Kubernetes PVC with ReadWriteMany on AWS

Golo Roden picture Golo Roden · Jul 6, 2018 · Viewed 8.4k times · Source

I want to setup a PVC on AWS, where I need ReadWriteMany as access mode. Unfortunately, EBS only supports ReadWriteOnce.

How could I solve this?

  • I have seen that there is a beta provider for AWS EFS which supports ReadWriteMany, but as said, this is still beta, and its installation looks somewhat flaky.
  • I could use node affinity to force all pods that rely on the EBS volume to a single node, and stay with ReadWriteOnce, but this limits scalability.
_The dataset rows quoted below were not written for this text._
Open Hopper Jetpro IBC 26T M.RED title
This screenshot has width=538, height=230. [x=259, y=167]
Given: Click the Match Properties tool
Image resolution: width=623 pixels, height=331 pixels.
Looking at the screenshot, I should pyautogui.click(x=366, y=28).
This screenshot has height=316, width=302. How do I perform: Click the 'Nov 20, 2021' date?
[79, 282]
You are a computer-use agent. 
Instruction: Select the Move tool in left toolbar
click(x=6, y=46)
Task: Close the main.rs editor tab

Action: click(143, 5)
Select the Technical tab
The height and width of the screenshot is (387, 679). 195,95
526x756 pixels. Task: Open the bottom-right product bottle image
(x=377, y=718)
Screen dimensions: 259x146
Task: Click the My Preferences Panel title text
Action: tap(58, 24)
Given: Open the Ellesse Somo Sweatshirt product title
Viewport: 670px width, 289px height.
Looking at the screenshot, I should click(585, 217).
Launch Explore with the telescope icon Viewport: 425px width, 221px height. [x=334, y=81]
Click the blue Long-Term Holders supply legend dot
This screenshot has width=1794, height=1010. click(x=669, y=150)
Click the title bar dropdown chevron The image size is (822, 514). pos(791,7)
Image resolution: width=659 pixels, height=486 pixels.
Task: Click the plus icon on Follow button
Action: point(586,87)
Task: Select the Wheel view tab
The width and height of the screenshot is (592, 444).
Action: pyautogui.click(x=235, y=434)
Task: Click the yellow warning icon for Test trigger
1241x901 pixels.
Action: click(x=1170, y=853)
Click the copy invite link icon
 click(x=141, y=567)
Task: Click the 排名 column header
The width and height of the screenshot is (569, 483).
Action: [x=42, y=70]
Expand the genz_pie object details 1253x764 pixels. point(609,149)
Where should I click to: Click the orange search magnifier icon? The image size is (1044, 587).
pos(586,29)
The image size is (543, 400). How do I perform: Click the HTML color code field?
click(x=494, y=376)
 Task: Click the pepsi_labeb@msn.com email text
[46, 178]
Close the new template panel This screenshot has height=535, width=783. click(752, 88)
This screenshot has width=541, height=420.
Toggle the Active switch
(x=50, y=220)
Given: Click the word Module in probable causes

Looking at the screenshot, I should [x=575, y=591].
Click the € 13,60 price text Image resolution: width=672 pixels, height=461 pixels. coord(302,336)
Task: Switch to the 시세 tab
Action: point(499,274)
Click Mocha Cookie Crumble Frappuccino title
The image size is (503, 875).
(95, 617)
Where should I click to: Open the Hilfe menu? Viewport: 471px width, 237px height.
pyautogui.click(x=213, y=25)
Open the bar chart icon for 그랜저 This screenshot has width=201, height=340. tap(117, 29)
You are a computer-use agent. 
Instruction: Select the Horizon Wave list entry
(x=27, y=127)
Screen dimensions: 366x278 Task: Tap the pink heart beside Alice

Are there any other ways of how to solve this? Basically, what I need is a way to store data in a persistent way to share it across pods that are independent of each other.

Answer

helmbert picture helmbert · Jul 6, 2018

Using EFS without automatic provisioning

The EFS provisioner may be beta, but EFS itself is not. Since EFS volumes can be mounted via NFS, you can simply create a PersistentVolume with a NFS volume source manually -- assuming that automatic provisioning is not a hard requirement on your side:

apiVersion: v1
kind: PersistentVolume
metadata:
  name: my-efs-volume
spec:
  capacity:
    storage: 100Gi # Doesn't really matter, as EFS does not enforce it anyway
  volumeMode: Filesystem
  accessModes:
    - ReadWriteMany
  mountOptions:
    - hard
    - nfsvers=4.1
    - rsize=1048576
    - wsize=1048576
    - timeo=600
    - retrans=2
  nfs:
    path: /
    server: fs-XXXXXXXX.efs.eu-central-1.amazonaws.com

You can then claim this volume using a PersistentVolumeClaim and use it in a Pod (or multiple Pods) as usual.

Alternative solutions

If automatic provisioning is a hard requirement for you, there are alternative solutions you might look at: There are several distributed filesystems that you can roll out on yourcluster that offer ReadWriteMany storage on top of Kubernetes and/or AWS. For example, you might take a look at Rook (which is basically a Kubernetes operator for Ceph). It's also officially still in a pre-release phase, but I've already worked with it a bit and it runs reasonably well. There's also the GlusterFS operator, which already seems to have a few stable releases.